* **WHAT TO DO**:
All lines from the one containing "This screenshot has width=716, height=481." down to the one containing "Open the Console tab in bottom panel", both ends included, are to be given again exactly; omit the rest of the listing below.

### MATERIAL FOR THIS EXERCISE

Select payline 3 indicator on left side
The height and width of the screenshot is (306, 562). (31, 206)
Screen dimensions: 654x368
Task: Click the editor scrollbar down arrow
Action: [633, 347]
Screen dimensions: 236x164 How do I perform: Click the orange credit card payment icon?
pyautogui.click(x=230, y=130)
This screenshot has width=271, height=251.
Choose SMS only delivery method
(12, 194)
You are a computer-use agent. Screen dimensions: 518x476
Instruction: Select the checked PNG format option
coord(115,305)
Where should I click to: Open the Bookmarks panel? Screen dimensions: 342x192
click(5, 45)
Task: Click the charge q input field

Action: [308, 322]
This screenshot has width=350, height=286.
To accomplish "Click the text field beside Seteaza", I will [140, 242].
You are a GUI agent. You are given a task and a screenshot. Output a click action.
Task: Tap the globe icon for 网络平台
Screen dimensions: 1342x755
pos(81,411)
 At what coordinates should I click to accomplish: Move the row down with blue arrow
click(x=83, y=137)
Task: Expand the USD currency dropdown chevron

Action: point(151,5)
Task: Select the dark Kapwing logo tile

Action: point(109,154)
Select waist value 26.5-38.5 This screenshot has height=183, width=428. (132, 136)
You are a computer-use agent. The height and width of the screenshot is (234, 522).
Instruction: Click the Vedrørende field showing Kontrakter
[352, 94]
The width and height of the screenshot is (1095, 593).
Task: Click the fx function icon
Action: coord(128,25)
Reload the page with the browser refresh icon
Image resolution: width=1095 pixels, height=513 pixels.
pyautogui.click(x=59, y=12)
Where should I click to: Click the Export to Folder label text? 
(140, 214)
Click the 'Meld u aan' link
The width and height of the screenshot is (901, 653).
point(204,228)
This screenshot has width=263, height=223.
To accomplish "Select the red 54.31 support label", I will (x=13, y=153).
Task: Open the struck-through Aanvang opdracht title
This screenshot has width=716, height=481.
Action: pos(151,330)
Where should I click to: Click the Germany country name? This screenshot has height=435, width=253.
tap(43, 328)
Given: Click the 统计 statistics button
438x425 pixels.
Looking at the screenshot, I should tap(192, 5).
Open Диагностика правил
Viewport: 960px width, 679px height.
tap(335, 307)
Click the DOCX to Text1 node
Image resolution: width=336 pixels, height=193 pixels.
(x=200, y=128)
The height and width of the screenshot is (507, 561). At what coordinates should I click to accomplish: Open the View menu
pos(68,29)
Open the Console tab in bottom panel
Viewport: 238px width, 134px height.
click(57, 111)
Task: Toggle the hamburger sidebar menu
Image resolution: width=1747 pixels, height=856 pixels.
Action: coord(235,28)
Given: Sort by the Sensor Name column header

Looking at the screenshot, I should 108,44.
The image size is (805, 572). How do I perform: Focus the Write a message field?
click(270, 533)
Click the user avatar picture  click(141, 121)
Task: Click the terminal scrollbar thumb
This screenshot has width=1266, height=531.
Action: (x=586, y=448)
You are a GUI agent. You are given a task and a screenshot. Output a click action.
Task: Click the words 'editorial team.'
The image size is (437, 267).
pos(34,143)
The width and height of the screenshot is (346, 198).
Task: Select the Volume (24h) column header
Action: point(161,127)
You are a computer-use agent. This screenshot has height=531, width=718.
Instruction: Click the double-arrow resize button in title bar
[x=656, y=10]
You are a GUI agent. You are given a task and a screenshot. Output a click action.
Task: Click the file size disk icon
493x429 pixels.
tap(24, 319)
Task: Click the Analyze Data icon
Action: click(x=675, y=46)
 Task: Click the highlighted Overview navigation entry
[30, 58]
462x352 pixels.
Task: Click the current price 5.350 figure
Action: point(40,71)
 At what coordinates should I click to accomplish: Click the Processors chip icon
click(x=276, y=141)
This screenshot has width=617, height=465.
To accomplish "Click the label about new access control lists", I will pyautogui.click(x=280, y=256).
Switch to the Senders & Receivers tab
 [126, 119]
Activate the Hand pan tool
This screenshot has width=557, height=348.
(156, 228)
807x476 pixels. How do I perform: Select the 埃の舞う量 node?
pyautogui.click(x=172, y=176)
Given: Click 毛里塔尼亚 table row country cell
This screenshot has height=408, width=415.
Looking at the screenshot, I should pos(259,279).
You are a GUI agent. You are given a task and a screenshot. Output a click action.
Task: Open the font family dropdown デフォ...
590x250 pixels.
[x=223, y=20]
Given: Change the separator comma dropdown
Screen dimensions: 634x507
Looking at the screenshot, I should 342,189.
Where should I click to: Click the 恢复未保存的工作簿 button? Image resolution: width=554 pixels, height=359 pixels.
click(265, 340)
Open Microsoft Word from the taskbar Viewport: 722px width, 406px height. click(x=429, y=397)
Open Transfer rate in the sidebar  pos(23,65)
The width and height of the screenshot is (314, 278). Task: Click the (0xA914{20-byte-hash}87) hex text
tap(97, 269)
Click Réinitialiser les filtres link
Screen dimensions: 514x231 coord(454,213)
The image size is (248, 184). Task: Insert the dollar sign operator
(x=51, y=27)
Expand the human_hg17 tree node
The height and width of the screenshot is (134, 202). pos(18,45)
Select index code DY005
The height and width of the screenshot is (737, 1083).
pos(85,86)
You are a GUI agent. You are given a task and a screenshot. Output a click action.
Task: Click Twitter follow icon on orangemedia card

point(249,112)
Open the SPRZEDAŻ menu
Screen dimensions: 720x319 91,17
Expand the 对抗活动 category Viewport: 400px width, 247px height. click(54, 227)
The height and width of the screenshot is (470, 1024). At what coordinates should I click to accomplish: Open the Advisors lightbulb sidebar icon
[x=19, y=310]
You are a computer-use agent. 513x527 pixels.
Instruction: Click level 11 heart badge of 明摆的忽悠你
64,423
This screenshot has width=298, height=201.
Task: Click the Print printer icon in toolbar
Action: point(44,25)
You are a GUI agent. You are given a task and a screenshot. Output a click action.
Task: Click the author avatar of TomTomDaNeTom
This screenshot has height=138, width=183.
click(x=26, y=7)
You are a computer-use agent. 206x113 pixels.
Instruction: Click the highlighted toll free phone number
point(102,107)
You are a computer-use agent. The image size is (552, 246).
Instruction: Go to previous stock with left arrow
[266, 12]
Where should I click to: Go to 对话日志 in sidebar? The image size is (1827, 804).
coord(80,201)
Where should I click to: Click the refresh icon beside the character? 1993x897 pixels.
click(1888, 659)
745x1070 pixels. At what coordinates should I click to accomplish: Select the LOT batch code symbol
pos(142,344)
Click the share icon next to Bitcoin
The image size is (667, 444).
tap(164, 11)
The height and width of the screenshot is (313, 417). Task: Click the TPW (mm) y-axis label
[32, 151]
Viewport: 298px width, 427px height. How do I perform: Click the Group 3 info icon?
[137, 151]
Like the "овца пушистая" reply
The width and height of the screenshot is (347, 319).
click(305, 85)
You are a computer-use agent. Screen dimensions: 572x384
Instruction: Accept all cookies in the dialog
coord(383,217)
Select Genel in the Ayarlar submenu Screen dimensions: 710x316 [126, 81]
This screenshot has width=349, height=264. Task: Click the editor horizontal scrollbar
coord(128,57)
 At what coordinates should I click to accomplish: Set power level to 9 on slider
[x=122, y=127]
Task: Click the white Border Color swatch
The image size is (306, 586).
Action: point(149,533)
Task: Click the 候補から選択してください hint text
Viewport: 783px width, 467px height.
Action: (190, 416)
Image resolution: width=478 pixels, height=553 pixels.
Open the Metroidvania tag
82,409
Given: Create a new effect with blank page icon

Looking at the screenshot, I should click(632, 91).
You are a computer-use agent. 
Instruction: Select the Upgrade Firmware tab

######

* **RESULT OF THE TASK**:
This screenshot has width=716, height=481.
Action: pos(151,330)
Where should I click to: Click the Germany country name? This screenshot has height=435, width=253.
tap(43, 328)
Given: Click the 统计 statistics button
438x425 pixels.
Looking at the screenshot, I should tap(192, 5).
Open Диагностика правил
Viewport: 960px width, 679px height.
tap(335, 307)
Click the DOCX to Text1 node
Image resolution: width=336 pixels, height=193 pixels.
(x=200, y=128)
The height and width of the screenshot is (507, 561). At what coordinates should I click to accomplish: Open the View menu
pos(68,29)
Open the Console tab in bottom panel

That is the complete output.